A colleague of mine did his internship at the group that invented these and my boss still works part-time at Philips.

Stop saying "no moving parts", please

[SuperBanana]

Make a lense without moving parts

Everyone keeps saying this. I looked at the diagram, and at least one part of the lens moves. That's a moving part, folks. Stop saying it "has no moving parts".

Now, here are some predictions:

• They'll still break. Electrodes will corrode. Membranes will rupture. Say they discover after extended operation that the first units put a little too much voltage through the lens or something. You get the idea.
• Materials used, such as the membranes, will age. Either becoming stiff, brittle, or simply change properties enough that the lens doesn't focus the way it was supposed to
• the curve won't be as perfect as everyone is hyping and initial cameras will have excessively blurry images, or images that are blurry in parts but not others due to inconsistencies in high-volume manufacturing of the membranes(think LCD screen "acceptable bad pixel count")
• light loss will be significant. Whereas in the glass optics field we have multicoated lenses that are incredibly efficient, none of those coatings could be applied to the materials on this lens, and furthermore, you've got(for each element) 4 surfaces, not two, for light to pass through.
• Color balance will be odd despite calibration efforts, and will change as the fluid/membranes age(probably from UV exposure).
• It will be useless on anything other than consumer point&shoots. The sensor on a Canon 10D DSLR for example is almost twice the width of that prototype they showed, and uses lenses 2-3x larger still.

Re:Stop saying "no moving parts", please

[AaronStJ]

You're right, early prototypes of this product will be flawed. In fact, early prototypes of any new invention will undoubtably have flaws. Nothing new should be invented. Ever. Faced with the fact that nothing will be perfect the first try, we should never innovate or try anything new.

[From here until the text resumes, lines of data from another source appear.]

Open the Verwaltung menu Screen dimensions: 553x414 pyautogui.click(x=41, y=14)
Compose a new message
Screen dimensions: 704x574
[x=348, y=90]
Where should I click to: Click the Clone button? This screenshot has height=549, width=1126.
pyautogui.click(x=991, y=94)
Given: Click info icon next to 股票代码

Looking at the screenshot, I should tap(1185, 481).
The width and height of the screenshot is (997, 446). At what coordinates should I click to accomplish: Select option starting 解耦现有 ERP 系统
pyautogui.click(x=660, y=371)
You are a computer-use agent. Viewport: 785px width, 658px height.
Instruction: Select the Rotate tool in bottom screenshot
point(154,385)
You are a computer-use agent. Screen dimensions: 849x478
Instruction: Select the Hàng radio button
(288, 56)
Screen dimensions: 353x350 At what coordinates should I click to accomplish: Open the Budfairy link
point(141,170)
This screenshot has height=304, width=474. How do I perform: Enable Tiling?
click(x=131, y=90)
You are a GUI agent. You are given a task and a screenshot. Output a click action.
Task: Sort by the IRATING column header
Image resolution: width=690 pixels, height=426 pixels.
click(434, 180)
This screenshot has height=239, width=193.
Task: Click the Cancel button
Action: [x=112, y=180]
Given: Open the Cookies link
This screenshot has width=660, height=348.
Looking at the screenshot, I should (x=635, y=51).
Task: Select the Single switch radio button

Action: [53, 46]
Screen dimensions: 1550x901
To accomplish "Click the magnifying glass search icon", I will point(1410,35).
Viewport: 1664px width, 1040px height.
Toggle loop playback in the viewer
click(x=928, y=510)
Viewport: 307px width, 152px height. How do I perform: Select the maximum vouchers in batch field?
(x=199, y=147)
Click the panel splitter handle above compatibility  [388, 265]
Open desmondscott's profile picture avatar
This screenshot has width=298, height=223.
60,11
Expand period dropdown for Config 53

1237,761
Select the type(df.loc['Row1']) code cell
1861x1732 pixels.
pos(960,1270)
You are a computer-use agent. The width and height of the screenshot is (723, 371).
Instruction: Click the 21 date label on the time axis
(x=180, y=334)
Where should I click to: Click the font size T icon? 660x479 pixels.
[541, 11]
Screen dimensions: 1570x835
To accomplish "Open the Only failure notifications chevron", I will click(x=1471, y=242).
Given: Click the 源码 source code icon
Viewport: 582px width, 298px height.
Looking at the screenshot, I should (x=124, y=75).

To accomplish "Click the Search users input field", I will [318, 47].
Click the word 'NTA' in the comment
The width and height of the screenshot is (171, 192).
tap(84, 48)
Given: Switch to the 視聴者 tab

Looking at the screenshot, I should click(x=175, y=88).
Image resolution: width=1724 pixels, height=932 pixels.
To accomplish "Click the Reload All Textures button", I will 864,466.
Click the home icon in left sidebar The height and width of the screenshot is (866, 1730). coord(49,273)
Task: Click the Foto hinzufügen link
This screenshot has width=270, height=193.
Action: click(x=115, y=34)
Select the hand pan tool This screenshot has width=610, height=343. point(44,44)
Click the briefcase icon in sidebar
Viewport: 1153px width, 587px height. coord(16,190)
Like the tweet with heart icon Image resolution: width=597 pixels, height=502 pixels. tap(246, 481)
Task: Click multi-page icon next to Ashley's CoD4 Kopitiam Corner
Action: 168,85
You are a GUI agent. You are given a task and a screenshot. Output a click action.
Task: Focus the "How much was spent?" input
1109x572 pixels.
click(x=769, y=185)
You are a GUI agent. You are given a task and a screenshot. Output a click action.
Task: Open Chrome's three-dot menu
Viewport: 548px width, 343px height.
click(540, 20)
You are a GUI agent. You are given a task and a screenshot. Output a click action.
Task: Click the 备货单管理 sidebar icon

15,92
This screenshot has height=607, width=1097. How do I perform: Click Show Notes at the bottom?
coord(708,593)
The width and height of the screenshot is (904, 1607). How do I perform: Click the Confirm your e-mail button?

Thank you for showing us the light.

Re:Stop saying "no moving parts", please

[Zocalo]

It will be useless on anything other than consumer point&shoots. The sensor on a Canon 10D DSLR for example is almost twice the width of that prototype they showed, and uses lenses 2-3x larger still.

Actually, it's too small for consumer P&S cameras too if the picture is anything to go by, but it might be workable for disposables and video phones though. I'd hate to think what the accuracy of the lens will be in practice though - it's a fluid, so must have some vicosity, which means it's going to move about, which I would assume would impinge on image quality. Of course, there are other uses for lenses other than in cameras and spectacles where this type of lens might do very well.

BTW, your scaling for the EOS 10D is *way* off - the Philips lens is 3mm across according to the press release, most P&S camera sensors are around 8x6mm, although some are as low as 4.5x3.5mm - the 10D's is more like 23x15mm. As to the glass, for a 35mm camera format the glass would typically be in the region of 40mm-100mm in diameter depending on the type of lens and the location of the individual piece of glass in it.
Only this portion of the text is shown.